WHAT NEEDS TO BE DONE:
Please restate exactly what appears in the records below from the first line to the line where "Given: Click the Micah Duster title" is, that line included.

Items from a data source:
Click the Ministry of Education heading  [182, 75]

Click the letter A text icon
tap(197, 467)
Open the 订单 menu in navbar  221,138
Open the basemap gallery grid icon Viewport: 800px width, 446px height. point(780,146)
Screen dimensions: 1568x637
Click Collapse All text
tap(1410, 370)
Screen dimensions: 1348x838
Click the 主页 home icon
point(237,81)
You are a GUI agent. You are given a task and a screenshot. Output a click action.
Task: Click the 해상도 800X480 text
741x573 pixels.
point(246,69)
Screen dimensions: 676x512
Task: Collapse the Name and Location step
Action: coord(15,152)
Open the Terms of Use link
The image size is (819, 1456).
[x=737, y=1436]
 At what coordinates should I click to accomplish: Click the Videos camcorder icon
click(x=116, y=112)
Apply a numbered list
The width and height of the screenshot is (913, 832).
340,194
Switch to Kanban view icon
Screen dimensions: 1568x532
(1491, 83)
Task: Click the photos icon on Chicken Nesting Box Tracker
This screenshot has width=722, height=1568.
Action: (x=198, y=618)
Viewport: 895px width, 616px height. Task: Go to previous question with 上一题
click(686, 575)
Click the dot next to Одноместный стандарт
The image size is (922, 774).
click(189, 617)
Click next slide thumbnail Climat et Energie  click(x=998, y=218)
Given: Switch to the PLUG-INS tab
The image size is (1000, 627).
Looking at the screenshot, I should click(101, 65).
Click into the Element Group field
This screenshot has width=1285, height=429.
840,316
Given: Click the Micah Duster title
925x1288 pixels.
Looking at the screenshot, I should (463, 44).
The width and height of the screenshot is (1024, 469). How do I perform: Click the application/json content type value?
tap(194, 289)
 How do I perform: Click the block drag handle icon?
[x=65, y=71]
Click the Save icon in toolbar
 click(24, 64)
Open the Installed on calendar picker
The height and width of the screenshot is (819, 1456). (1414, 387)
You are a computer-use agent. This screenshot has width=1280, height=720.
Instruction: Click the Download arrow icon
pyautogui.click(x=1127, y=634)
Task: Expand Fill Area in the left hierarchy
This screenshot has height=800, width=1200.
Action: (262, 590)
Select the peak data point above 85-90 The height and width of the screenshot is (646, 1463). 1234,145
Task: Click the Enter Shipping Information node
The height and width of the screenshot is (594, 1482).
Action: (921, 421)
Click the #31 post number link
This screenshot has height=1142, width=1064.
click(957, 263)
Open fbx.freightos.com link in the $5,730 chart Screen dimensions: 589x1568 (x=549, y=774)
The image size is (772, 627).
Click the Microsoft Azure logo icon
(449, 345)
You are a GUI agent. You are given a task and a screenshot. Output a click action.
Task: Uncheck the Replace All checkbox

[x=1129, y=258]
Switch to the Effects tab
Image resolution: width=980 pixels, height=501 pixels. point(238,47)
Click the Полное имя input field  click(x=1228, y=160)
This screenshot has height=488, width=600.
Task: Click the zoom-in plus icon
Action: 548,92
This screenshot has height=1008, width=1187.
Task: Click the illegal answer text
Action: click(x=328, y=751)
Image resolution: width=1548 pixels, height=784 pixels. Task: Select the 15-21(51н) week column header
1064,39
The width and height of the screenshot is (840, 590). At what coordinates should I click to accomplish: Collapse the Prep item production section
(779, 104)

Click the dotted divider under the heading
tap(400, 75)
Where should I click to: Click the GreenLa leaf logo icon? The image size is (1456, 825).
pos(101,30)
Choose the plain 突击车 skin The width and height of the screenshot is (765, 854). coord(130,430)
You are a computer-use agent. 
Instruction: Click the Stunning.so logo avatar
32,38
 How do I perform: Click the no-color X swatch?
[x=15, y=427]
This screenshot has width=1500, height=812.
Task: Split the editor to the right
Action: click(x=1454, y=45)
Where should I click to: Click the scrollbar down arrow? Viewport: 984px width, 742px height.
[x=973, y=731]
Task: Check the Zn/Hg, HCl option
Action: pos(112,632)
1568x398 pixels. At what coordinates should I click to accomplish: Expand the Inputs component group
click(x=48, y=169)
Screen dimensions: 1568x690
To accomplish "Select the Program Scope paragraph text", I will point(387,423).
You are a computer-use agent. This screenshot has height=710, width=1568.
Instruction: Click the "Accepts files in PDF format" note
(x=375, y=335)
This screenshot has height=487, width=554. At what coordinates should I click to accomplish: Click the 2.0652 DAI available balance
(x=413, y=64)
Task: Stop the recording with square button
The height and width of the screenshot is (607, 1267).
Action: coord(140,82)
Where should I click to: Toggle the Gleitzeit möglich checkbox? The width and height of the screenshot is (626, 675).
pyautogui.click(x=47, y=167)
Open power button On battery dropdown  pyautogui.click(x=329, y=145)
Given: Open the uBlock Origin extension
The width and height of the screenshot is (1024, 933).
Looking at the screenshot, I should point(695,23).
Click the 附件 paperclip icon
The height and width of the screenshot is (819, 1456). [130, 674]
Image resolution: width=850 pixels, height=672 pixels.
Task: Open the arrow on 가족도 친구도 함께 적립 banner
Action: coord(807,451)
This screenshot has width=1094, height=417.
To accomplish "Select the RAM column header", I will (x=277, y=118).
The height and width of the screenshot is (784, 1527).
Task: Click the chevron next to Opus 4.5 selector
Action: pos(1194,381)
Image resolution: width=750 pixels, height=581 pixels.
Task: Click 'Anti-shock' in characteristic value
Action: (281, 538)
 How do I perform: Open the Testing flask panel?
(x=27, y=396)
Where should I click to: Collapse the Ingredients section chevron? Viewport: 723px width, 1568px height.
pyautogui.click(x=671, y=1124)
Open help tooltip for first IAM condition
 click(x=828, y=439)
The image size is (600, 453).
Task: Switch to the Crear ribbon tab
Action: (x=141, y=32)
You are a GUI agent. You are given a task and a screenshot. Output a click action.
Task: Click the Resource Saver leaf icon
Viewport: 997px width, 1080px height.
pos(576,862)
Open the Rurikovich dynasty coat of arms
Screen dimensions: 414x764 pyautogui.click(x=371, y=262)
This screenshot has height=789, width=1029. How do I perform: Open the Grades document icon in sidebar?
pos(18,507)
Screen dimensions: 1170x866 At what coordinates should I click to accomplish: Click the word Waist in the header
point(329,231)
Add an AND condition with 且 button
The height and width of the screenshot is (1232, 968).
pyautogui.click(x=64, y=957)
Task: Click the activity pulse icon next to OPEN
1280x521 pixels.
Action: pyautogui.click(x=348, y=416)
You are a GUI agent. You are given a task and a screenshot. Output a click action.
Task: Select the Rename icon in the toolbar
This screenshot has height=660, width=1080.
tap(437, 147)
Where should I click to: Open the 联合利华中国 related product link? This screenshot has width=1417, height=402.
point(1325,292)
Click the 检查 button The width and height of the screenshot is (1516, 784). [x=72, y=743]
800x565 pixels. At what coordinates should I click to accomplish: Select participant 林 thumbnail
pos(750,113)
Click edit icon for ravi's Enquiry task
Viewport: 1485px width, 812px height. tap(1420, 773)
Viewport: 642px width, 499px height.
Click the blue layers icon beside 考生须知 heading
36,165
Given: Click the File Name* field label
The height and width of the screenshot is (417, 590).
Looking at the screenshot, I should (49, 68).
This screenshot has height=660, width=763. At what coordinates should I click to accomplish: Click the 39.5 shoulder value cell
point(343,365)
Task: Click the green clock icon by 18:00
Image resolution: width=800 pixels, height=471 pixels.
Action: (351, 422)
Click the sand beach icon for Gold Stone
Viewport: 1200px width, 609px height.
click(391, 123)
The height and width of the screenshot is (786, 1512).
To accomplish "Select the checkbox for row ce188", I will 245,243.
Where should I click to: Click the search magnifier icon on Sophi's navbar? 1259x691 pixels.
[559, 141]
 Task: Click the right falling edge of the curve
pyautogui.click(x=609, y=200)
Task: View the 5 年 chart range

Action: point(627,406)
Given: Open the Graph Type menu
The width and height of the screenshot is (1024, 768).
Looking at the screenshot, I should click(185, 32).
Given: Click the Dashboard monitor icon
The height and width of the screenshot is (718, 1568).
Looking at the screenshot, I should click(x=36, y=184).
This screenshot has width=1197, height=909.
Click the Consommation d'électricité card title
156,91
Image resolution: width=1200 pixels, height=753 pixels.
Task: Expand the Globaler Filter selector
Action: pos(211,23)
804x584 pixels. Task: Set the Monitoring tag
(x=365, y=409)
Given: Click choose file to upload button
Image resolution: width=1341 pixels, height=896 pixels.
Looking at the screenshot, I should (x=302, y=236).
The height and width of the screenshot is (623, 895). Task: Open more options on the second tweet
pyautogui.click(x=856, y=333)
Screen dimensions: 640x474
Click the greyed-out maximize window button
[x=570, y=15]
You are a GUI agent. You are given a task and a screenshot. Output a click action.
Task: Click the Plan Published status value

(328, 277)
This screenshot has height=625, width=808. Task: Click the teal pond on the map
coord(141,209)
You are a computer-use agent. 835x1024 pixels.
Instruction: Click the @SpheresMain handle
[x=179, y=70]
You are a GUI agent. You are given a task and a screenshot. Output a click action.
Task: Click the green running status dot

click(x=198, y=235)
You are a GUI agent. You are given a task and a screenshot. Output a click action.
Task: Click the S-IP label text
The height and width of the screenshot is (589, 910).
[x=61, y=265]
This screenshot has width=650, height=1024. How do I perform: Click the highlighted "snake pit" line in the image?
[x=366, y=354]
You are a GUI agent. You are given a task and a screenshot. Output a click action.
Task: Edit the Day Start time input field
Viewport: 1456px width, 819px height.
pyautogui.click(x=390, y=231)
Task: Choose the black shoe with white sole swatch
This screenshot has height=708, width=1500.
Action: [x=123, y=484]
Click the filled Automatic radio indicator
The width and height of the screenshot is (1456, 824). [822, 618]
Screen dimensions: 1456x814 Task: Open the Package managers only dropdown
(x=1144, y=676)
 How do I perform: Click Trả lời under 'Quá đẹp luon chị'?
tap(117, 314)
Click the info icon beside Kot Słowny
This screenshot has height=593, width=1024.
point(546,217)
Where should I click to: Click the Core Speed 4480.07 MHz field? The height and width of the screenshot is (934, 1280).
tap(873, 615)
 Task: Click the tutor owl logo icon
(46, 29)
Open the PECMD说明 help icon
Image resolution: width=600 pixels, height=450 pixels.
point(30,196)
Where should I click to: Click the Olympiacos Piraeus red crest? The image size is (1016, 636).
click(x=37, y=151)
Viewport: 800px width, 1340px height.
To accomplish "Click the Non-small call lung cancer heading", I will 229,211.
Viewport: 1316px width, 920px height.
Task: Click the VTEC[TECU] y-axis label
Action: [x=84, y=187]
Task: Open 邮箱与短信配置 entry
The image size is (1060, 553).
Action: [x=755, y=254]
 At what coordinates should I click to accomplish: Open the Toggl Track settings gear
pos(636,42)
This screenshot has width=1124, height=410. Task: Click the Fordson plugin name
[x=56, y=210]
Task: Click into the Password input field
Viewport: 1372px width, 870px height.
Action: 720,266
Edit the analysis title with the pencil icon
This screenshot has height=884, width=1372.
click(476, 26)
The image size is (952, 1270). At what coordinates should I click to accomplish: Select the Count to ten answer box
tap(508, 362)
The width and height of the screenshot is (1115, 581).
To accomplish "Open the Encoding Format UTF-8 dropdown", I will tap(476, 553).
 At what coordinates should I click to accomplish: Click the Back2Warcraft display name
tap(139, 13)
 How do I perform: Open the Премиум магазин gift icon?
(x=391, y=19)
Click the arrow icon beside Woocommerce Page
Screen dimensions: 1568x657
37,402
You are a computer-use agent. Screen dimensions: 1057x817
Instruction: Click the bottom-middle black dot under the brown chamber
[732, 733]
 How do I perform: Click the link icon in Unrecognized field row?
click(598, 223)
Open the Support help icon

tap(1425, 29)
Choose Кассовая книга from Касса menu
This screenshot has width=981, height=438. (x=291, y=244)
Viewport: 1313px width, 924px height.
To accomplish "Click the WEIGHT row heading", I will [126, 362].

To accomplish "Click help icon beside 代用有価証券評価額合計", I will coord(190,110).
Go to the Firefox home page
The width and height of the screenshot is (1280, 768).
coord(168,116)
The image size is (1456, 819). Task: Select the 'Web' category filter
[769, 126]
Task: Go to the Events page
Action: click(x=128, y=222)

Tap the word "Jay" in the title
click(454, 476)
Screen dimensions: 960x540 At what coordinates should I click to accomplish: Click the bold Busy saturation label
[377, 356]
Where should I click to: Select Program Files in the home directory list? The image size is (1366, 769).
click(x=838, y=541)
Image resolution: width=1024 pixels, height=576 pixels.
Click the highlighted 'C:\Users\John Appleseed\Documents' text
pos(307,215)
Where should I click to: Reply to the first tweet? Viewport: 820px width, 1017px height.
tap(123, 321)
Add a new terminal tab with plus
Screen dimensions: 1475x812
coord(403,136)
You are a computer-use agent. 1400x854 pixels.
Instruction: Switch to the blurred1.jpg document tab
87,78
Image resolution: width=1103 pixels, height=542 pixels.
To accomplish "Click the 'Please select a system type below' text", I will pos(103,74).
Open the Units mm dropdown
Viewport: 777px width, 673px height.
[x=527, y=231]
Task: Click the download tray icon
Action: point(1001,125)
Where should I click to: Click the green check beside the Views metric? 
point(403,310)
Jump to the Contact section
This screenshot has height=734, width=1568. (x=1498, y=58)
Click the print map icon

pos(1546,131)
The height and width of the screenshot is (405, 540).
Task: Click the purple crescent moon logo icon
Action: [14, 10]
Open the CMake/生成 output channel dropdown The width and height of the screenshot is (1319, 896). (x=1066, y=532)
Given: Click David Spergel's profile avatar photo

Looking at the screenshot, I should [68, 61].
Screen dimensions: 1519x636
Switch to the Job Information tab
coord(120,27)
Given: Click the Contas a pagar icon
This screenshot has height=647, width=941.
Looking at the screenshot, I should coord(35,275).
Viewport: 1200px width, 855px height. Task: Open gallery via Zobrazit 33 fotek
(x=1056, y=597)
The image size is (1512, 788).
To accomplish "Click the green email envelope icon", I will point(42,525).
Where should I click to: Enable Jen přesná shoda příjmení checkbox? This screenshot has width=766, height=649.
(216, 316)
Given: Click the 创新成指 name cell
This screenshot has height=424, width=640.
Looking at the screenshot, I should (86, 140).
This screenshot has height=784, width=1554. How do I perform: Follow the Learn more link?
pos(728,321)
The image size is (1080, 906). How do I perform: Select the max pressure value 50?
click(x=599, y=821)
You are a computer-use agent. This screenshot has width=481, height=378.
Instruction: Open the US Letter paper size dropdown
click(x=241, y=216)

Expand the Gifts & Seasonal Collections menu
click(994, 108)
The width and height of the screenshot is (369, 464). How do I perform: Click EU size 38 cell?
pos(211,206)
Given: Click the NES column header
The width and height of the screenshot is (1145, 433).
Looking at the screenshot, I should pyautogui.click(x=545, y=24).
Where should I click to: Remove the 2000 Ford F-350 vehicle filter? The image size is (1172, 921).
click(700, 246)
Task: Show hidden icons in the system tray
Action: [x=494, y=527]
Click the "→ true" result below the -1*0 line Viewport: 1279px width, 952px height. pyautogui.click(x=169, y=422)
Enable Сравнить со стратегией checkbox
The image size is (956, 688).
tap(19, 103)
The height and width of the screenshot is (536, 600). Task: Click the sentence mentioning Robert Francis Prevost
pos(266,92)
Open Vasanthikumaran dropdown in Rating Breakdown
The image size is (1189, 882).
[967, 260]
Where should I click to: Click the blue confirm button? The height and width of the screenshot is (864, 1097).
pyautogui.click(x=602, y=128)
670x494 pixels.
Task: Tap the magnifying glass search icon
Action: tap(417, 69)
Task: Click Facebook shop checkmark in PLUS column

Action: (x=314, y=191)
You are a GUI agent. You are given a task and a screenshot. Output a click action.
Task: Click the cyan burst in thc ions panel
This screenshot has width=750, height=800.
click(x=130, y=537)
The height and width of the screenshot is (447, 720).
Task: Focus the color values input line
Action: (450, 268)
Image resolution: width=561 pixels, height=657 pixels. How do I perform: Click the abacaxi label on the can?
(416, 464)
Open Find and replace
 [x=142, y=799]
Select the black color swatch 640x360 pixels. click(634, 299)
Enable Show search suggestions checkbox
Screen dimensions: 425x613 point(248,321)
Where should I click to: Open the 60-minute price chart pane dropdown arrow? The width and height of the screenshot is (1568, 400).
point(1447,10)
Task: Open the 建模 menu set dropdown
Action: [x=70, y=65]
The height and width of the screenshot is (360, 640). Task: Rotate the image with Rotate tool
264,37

YOUR RESPONSE:
Click the Ministry of Education heading  [182, 75]

Click the letter A text icon
tap(197, 467)
Open the 订单 menu in navbar  221,138
Open the basemap gallery grid icon Viewport: 800px width, 446px height. point(780,146)
Screen dimensions: 1568x637
Click Collapse All text
tap(1410, 370)
Screen dimensions: 1348x838
Click the 主页 home icon
point(237,81)
You are a GUI agent. You are given a task and a screenshot. Output a click action.
Task: Click the 해상도 800X480 text
741x573 pixels.
point(246,69)
Screen dimensions: 676x512
Task: Collapse the Name and Location step
Action: coord(15,152)
Open the Terms of Use link
The image size is (819, 1456).
[x=737, y=1436]
 At what coordinates should I click to accomplish: Click the Videos camcorder icon
click(x=116, y=112)
Apply a numbered list
The width and height of the screenshot is (913, 832).
340,194
Switch to Kanban view icon
Screen dimensions: 1568x532
(1491, 83)
Task: Click the photos icon on Chicken Nesting Box Tracker
This screenshot has width=722, height=1568.
Action: (x=198, y=618)
Viewport: 895px width, 616px height. Task: Go to previous question with 上一题
click(686, 575)
Click the dot next to Одноместный стандарт
The image size is (922, 774).
click(189, 617)
Click next slide thumbnail Climat et Energie  click(x=998, y=218)
Given: Switch to the PLUG-INS tab
The image size is (1000, 627).
Looking at the screenshot, I should click(101, 65).
Click into the Element Group field
This screenshot has width=1285, height=429.
840,316
Given: Click the Micah Duster title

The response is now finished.